Data for this exercise:
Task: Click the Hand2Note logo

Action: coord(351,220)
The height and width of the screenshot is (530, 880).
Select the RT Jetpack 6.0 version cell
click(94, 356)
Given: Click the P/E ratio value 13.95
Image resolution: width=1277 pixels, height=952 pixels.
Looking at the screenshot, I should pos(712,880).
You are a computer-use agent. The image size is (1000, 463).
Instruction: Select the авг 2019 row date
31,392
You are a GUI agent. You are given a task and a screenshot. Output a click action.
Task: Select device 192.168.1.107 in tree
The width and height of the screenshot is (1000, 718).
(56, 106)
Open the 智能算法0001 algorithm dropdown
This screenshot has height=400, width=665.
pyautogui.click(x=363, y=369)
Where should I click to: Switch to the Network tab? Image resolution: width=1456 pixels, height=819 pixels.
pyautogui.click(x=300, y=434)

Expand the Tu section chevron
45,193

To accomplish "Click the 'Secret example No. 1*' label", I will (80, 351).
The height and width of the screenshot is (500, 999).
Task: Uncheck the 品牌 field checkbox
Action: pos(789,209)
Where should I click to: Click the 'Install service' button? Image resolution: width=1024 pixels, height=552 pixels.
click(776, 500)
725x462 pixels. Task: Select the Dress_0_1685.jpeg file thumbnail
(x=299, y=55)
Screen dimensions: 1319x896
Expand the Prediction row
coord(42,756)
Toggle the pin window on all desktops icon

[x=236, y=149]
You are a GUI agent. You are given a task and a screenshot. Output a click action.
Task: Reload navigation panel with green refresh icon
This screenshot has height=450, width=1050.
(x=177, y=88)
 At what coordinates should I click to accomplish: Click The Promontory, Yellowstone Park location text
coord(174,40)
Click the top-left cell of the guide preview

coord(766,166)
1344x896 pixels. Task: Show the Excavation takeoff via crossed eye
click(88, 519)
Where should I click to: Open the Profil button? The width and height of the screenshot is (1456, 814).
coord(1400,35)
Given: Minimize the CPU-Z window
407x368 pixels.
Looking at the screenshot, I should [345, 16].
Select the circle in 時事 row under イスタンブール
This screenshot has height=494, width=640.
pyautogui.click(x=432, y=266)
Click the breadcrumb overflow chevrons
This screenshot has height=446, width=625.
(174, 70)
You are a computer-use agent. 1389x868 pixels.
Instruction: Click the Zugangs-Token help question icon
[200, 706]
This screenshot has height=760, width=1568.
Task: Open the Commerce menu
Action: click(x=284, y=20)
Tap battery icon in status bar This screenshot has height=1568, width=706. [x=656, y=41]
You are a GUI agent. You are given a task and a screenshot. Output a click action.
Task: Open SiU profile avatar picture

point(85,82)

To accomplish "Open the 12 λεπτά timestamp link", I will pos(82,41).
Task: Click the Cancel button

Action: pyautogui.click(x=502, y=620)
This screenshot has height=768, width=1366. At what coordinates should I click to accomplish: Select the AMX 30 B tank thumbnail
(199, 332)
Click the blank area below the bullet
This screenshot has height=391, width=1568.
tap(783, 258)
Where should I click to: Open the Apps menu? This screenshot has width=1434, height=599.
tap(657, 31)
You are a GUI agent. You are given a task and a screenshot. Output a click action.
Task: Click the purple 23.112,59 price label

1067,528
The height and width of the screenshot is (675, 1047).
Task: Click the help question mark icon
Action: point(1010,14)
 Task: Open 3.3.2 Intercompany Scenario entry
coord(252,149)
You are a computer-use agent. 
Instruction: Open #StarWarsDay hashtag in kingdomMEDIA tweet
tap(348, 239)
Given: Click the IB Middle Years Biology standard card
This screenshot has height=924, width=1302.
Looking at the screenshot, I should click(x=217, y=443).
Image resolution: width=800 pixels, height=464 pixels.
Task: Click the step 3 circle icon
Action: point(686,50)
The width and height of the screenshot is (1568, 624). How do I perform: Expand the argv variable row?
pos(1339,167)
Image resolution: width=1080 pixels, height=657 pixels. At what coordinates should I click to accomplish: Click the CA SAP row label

Work instructions:
Render the listing above as a Markdown table with the columns Row and Text, with one numbered row for each line and all blank lines omitted.

Output for this exercise:
| Row | Text |
|---|---|
| 1 | Task: Click the Hand2Note logo |
| 2 | Action: coord(351,220) |
| 3 | The height and width of the screenshot is (530, 880). |
| 4 | Select the RT Jetpack 6.0 version cell |
| 5 | click(94, 356) |
| 6 | Given: Click the P/E ratio value 13.95 |
| 7 | Image resolution: width=1277 pixels, height=952 pixels. |
| 8 | Looking at the screenshot, I should pos(712,880). |
| 9 | You are a computer-use agent. The image size is (1000, 463). |
| 10 | Instruction: Select the авг 2019 row date |
| 11 | 31,392 |
| 12 | You are a GUI agent. You are given a task and a screenshot. Output a click action. |
| 13 | Task: Select device 192.168.1.107 in tree |
| 14 | The width and height of the screenshot is (1000, 718). |
| 15 | (56, 106) |
| 16 | Open the 智能算法0001 algorithm dropdown |
| 17 | This screenshot has height=400, width=665. |
| 18 | pyautogui.click(x=363, y=369) |
| 19 | Where should I click to: Switch to the Network tab? Image resolution: width=1456 pixels, height=819 pixels. |
| 20 | pyautogui.click(x=300, y=434) |
| 21 | Expand the Tu section chevron |
| 22 | 45,193 |
| 23 | To accomplish "Click the 'Secret example No. 1*' label", I will (80, 351). |
| 24 | The height and width of the screenshot is (500, 999). |
| 25 | Task: Uncheck the 品牌 field checkbox |
| 26 | Action: pos(789,209) |
| 27 | Where should I click to: Click the 'Install service' button? Image resolution: width=1024 pixels, height=552 pixels. |
| 28 | click(776, 500) |
| 29 | 725x462 pixels. Task: Select the Dress_0_1685.jpeg file thumbnail |
| 30 | (x=299, y=55) |
| 31 | Screen dimensions: 1319x896 |
| 32 | Expand the Prediction row |
| 33 | coord(42,756) |
| 34 | Toggle the pin window on all desktops icon |
| 35 | [x=236, y=149] |
| 36 | You are a GUI agent. You are given a task and a screenshot. Output a click action. |
| 37 | Task: Reload navigation panel with green refresh icon |
| 38 | This screenshot has height=450, width=1050. |
| 39 | (x=177, y=88) |
| 40 |  At what coordinates should I click to accomplish: Click The Promontory, Yellowstone Park location text |
| 41 | coord(174,40) |
| 42 | Click the top-left cell of the guide preview |
| 43 | coord(766,166) |
| 44 | 1344x896 pixels. Task: Show the Excavation takeoff via crossed eye |
| 45 | click(88, 519) |
| 46 | Where should I click to: Open the Profil button? The width and height of the screenshot is (1456, 814). |
| 47 | coord(1400,35) |
| 48 | Given: Minimize the CPU-Z window |
| 49 | 407x368 pixels. |
| 50 | Looking at the screenshot, I should [345, 16]. |
| 51 | Select the circle in 時事 row under イスタンブール |
| 52 | This screenshot has height=494, width=640. |
| 53 | pyautogui.click(x=432, y=266) |
| 54 | Click the breadcrumb overflow chevrons |
| 55 | This screenshot has height=446, width=625. |
| 56 | (174, 70) |
| 57 | You are a computer-use agent. 1389x868 pixels. |
| 58 | Instruction: Click the Zugangs-Token help question icon |
| 59 | [200, 706] |
| 60 | This screenshot has height=760, width=1568. |
| 61 | Task: Open the Commerce menu |
| 62 | Action: click(x=284, y=20) |
| 63 | Tap battery icon in status bar This screenshot has height=1568, width=706. [x=656, y=41] |
| 64 | You are a GUI agent. You are given a task and a screenshot. Output a click action. |
| 65 | Task: Open SiU profile avatar picture |
| 66 | point(85,82) |
| 67 | To accomplish "Open the 12 λεπτά timestamp link", I will pos(82,41). |
| 68 | Task: Click the Cancel button |
| 69 | Action: pyautogui.click(x=502, y=620) |
| 70 | This screenshot has height=768, width=1366. At what coordinates should I click to accomplish: Select the AMX 30 B tank thumbnail |
| 71 | (199, 332) |
| 72 | Click the blank area below the bullet |
| 73 | This screenshot has height=391, width=1568. |
| 74 | tap(783, 258) |
| 75 | Where should I click to: Open the Apps menu? This screenshot has width=1434, height=599. |
| 76 | tap(657, 31) |
| 77 | You are a GUI agent. You are given a task and a screenshot. Output a click action. |
| 78 | Task: Click the purple 23.112,59 price label |
| 79 | 1067,528 |
| 80 | The height and width of the screenshot is (675, 1047). |
| 81 | Task: Click the help question mark icon |
| 82 | Action: point(1010,14) |
| 83 |  Task: Open 3.3.2 Intercompany Scenario entry |
| 84 | coord(252,149) |
| 85 | You are a computer-use agent.  |
| 86 | Instruction: Open #StarWarsDay hashtag in kingdomMEDIA tweet |
| 87 | tap(348, 239) |
| 88 | Given: Click the IB Middle Years Biology standard card |
| 89 | This screenshot has height=924, width=1302. |
| 90 | Looking at the screenshot, I should click(x=217, y=443). |
| 91 | Image resolution: width=800 pixels, height=464 pixels. |
| 92 | Task: Click the step 3 circle icon |
| 93 | Action: point(686,50) |
| 94 | The width and height of the screenshot is (1568, 624). How do I perform: Expand the argv variable row? |
| 95 | pos(1339,167) |
| 96 | Image resolution: width=1080 pixels, height=657 pixels. At what coordinates should I click to accomplish: Click the CA SAP row label |